Centrify enables organizations to stop breaches that start on Mac endpoints
Centrify, the leader in securing hybrid enterprises through the power of identity services, today announced enhancements to the Centrify Identity Platform that deliver local administrator password management for Macs and comprehensive Mac application management and software distribution via turnkey integration with the Munki open source solution. These new capabilities enable Mac administrators to solve critical challenges by implementing best practices for controlling privileged access on Macs while at the same time simplifying management of Mac endpoints.
“Our latest security capabilities extend shared account password management (SAPM) from servers, network devices, Windows and Linux endpoints to Mac, while at the same time simplifying Mac application management with Munki support that enables users to install applications without knowing the admin password,” said Bill Mann, chief product officer at Centrify. “The Centrify Identity Platform secures Mac endpoints as well as Windows and Linux with our market leading Identity-as-aService (IDaaS) and privileged identity management (PIM) solutions that help stop breaches across endpoints, infrastructure and apps.”
Control Shared Passwords
It is common for organizations to maintain administrative accounts on their users’ Macs and use the same admin password across all Macs. This introduces risk, because inevitably the password is shared with an end user who needs to install applications on their Mac, or is known by admins who leave the company. These users and ex-employees now have full administrative privilege across every Mac. This leaves an organization highly susceptible to breaches that start on Mac endpoints, and demands a solution that enables organizations to minimize and centrally control access to Mac administrative accounts, just like they do for Windows and Linux endpoints, servers and network devices.

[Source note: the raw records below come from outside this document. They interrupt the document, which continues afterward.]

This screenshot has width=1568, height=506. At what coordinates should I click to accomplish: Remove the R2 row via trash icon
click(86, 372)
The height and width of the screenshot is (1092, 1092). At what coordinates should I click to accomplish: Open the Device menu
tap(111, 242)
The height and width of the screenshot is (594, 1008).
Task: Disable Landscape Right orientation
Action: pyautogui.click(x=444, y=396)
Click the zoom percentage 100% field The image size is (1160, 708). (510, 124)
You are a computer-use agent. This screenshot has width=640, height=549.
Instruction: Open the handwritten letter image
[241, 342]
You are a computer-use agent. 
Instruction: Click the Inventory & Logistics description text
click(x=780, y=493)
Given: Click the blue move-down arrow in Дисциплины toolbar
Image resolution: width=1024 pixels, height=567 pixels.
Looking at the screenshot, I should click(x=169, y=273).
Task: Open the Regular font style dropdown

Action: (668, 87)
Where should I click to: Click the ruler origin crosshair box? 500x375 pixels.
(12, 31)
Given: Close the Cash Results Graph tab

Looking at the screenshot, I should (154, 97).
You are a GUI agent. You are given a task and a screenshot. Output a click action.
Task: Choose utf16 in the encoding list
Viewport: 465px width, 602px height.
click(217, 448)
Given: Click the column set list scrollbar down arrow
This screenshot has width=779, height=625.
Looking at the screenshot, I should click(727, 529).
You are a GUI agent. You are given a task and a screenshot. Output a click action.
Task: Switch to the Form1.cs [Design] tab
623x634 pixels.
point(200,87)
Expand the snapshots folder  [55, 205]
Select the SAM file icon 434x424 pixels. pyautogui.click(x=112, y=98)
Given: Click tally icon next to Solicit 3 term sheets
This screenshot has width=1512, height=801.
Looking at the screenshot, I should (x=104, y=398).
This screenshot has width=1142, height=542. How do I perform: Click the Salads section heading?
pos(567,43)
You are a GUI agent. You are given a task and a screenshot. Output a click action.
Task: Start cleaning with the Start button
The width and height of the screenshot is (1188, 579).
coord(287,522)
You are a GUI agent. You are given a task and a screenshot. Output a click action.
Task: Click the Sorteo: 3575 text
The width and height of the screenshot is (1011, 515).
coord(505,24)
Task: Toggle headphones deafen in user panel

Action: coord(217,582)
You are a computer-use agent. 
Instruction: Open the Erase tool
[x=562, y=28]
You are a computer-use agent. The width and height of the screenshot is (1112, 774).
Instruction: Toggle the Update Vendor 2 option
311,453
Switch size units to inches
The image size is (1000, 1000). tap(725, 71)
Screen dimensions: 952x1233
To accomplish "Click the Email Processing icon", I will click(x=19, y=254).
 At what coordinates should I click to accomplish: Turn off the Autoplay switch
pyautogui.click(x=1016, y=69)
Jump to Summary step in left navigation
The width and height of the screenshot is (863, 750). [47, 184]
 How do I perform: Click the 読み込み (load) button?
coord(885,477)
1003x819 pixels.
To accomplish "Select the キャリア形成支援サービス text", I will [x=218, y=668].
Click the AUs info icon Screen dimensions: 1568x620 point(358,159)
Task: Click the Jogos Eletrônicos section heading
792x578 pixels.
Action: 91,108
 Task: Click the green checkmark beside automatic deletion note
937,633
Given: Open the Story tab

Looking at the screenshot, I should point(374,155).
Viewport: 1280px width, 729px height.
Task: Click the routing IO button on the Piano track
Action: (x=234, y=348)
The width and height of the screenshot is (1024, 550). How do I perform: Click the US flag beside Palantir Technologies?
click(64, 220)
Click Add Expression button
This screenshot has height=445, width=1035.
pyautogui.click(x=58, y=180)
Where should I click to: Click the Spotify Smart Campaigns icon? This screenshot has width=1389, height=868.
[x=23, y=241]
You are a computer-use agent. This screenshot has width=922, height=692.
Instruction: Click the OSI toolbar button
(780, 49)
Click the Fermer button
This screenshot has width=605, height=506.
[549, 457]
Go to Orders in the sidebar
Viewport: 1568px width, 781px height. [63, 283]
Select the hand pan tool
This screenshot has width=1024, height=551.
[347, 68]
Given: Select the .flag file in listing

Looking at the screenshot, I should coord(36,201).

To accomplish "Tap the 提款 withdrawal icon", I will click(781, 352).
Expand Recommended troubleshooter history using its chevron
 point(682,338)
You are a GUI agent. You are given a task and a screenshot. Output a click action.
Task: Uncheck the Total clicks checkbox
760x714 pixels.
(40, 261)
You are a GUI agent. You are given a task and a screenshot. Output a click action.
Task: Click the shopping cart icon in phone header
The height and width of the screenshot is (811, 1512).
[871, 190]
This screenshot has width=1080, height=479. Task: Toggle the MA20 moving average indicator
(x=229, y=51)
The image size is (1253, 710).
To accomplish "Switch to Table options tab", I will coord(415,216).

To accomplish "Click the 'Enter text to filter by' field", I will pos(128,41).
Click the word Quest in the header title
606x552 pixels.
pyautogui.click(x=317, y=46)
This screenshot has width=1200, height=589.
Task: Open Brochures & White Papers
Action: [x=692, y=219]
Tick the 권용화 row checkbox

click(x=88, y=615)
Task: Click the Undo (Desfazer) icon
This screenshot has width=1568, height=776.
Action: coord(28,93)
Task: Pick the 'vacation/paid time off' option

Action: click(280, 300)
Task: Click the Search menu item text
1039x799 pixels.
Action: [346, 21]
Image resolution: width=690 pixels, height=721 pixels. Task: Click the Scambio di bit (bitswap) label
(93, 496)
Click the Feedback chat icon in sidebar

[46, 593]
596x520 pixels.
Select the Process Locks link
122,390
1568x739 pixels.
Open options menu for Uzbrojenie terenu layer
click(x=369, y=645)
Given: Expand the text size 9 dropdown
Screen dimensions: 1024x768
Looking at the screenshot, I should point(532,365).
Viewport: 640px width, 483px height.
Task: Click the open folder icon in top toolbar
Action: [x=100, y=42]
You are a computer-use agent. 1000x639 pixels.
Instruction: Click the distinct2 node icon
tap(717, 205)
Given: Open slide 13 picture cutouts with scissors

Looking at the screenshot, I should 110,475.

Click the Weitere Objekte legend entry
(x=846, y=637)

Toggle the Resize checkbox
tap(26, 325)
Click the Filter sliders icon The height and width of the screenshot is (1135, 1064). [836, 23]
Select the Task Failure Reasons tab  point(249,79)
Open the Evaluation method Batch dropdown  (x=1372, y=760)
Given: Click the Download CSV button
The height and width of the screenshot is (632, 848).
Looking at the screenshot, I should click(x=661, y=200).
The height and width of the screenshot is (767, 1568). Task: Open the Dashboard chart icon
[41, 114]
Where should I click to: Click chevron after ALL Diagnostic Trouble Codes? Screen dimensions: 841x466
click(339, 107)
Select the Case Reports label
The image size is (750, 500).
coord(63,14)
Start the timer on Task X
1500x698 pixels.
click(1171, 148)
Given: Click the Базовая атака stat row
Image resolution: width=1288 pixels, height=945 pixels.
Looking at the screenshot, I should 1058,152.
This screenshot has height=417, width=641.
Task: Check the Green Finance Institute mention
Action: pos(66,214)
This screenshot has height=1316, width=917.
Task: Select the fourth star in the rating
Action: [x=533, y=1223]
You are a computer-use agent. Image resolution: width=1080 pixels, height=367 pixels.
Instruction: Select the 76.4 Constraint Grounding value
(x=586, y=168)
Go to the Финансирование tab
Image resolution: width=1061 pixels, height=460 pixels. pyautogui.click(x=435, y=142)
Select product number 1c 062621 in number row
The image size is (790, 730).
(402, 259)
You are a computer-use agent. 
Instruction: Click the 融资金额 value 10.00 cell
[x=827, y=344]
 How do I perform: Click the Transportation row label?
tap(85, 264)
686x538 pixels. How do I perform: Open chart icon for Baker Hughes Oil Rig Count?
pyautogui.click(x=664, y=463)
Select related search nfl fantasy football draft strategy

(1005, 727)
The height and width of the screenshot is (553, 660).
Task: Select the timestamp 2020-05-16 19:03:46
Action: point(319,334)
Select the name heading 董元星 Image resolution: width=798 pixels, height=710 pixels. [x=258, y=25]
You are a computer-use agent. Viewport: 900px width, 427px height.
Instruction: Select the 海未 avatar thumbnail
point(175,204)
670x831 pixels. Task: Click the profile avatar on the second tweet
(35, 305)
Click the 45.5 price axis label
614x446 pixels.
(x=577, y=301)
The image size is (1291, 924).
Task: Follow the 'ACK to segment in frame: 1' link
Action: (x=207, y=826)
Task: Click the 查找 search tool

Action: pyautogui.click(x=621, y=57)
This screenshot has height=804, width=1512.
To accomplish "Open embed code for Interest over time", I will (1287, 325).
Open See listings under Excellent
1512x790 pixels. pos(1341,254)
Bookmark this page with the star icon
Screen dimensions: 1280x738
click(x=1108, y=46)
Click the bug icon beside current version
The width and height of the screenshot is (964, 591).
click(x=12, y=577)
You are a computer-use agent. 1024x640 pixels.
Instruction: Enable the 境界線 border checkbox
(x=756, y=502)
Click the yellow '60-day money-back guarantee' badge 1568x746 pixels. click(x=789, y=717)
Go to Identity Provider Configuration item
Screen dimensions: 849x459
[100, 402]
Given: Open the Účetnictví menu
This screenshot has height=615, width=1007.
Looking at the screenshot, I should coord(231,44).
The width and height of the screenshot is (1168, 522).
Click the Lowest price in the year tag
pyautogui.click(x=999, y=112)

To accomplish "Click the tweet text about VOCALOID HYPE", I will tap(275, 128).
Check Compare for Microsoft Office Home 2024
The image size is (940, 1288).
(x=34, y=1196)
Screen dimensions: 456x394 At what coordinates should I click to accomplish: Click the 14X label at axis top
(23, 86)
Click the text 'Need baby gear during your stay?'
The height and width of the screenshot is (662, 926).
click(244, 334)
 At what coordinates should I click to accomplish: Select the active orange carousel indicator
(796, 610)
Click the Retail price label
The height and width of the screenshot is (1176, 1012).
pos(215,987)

The Centrify Identity Platform closes this gap in security with local administrator password management (LAPM) for Mac that enables administrators to generate a unique administrator password for each Mac. With Centrify, organizations are eliminating the sharing of a single Mac admin password across an entire organization. The solution can be enabled for all Macs enrolled in the cloud-based management service, ensuring support for remote machines as well as those on the corporate network. Authorized admins can check out the admin password, and the rotation of the admin password is automated. Who accessed what and when is fully audited across Mac administrative access and all other endpoints and infrastructure and available through comprehensive reporting.
End users cannot install software without local admin rights. However, local admin rights mean your end users-or anyone who compromises their accounts-are privileged users on their Mac. This increases your attack surface and makes endpoints an effective target for malware and rogue applications. By seamlessly combining the Centrify Identity Platform with the open source Munki solution - the leading Mac app and patch management solution - your end users can install and manage applications without local admin rights.
Munki’s open-source toolset provides a rich Apple App Store like end user experience, where the specific apps an organization approves are available for seamless installation. Centrify simplifies the Munki setup, management, security and ongoing support to make it easier for organizations to deploy and operate their own enterprise Mac app store. Additionally, Centrify’s cloudbased app repository extends Munki to remote Mac users regardless of their location or status on the corporate network.
Controlling access to shared administrative passwords for endpoints and eliminating the need for local admin rights to install software on Macs are established PIM best practices. A recent Forrester study found a direct correlation between the number of PIM best practices an organization has implemented and the number of security incidents it encounters. The Centrify Identity Platform now makes it easy for organizations to extend best practices to Mac in order to stop breaches that start on endpoints.